Так, в "Трех сестрах" режиссер не скрывает, что "цитирует" Стре-лера и Ронкони, Любимова и Эфроса и, только напомнив их прочтения Чехова, дает свое собственное — неожиданное и оригинальное. Так, в "Хорватском Фаусте" Чулли дает краткую "антологию" прочтений гё-тевской трагедии, а в финале намекает, что в этом вопросе у театра еще все впереди. Так, во втором акте "Каспара", сочинённом самим театром, режиссер сводит вместе разнообразнейшую группу персонажей, кото­рые, представляя все человечество, вместе с тем являются вполне ясны­ми проекциями литературных героев в диапазоне от того же Чехова до Беккета...

Принципиальная диалогичность искусства Чулли, казалось бы, по­зволяет отнести его к постмодернизму. Однако индивидуальность ху­дожника оказывается сильнее любых внешних тяготений.
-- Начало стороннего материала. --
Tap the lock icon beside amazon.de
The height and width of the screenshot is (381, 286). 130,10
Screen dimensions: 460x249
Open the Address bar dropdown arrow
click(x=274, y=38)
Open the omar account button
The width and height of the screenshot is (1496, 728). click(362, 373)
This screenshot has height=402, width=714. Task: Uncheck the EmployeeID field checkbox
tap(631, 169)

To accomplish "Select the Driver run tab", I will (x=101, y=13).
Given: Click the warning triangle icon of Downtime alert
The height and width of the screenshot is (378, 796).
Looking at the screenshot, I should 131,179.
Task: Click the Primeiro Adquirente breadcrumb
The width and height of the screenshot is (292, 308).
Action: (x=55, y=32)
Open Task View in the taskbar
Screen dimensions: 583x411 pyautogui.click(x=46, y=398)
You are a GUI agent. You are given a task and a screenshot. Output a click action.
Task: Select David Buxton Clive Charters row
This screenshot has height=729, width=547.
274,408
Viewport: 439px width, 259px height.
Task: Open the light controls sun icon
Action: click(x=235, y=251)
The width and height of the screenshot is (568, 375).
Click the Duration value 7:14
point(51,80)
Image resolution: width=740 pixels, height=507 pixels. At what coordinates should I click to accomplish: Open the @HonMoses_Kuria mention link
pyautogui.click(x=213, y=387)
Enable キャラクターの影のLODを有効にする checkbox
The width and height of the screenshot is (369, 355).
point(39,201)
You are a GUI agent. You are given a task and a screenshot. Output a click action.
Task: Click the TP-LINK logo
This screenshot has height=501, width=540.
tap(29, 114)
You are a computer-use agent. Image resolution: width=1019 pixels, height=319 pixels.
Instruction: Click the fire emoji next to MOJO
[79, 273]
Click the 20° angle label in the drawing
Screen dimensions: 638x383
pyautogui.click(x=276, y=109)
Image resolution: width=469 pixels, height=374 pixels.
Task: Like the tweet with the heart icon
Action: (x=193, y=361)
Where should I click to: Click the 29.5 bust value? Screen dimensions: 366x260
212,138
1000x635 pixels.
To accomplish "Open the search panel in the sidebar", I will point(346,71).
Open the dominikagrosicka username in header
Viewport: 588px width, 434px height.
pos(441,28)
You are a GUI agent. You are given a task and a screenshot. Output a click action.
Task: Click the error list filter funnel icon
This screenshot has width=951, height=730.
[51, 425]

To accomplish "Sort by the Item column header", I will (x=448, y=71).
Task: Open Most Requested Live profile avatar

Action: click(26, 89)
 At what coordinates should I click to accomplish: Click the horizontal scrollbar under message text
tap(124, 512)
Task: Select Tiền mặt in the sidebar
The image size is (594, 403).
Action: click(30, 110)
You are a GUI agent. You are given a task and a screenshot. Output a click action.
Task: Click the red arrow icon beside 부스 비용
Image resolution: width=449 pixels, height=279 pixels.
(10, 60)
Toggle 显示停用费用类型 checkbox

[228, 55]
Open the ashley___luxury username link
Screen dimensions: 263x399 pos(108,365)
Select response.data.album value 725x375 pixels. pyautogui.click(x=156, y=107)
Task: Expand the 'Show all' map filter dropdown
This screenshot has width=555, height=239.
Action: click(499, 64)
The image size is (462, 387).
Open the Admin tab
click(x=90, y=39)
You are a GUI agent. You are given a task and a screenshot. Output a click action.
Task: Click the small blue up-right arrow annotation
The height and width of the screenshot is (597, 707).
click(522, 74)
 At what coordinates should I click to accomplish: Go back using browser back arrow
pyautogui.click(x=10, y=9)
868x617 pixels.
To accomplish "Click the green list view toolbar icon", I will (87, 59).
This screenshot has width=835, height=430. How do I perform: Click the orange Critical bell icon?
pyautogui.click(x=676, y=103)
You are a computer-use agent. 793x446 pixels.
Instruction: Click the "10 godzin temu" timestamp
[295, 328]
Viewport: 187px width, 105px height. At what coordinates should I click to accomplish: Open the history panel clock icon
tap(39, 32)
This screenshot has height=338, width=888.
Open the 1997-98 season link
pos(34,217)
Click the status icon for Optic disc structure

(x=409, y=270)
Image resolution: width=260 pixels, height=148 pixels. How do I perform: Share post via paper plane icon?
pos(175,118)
Как кажется, для Чулли наиболее существенным в постмодернизме оказывается его способность связать воедино "прошлое, настоящее и будущее", то есть способность моделировать произведение искусства как бы "над време­нем" и "над пространством", в непосредственном его соотношении с вечностью. А это, в свою очередь, позволяет подниматься над физиче­ской реальностью к реальности духовной, творчески переплавлять по­вседневность в метафизику человеческого бытия. Я бы совсем не уди­вился, если бы Чулли согласился с известным русским писателем Вар-ламом Шалимовым, однажды заметившем: "Мир меняется невероятно медленно и, может быть, в основе своей не меняется вовсе". Именно общее и постоянное, как мне кажется, более всего интересует Чулли в жизни и искусстве.

Как уже отмечено, искусство Чулли в высшей степени радикально, а его решения парадоксальны. Его метод сопоставим с герменевтиче­ским опытом толкования текстов, направленным на извлечение из них духовного смысла, на осмысление текста, как принято говорить, в "горизонте истолкователя". В таком случае и самое выдающееся драматическое произведение является не целью, но средством. В каж­дой работе T.a.d.R. совершается заранее запланированный разрыв с пьесой. Режиссер переводит драматическую литературу в "новое из­мерение", а потому вы никогда не знаете, что ждет вас на очередном спектакле театра.

Не менее удивляет умение Чулли открывать "обратную культурную перспективу", особенно поразившее меня, в постановках пьес Чехова и Беккета". В "Трех сестрах" оказался использован весь культурный опыт, накопленный в свое время под влиянием Чехова, — от Пиранделло до Феллини и Беккета. При постановке же пьес Беккета Чулли, как уже отмечено, заставляет звучать чеховские ноты. Именно так режиссер по­зволяет зрителю ощутить "обратную культурную перспективу".

В практике T.a.d.R. очень важна индивидуальная, личностная инто­нация. Чулли и его коллеги как бы напоминают нам, что творчество в первую очередь— занятие нравственное, а не профессиональное, что оно является естественным продолжением личности художника. Имен­но поэтому искусству этого театра присущи не строгость и сдержан­ность, но стимулирующая зрителей энергетика, раздражающая мысли и чувства, страстная и субъективная односторонность, не останавливаю­щаяся перед резкой дисгармонией или надрывным криком. Спектакли T.a.d.R. не спутать поэтому ни с какими другими — у них определен­ный код, в них звучат вполне различимые позывные.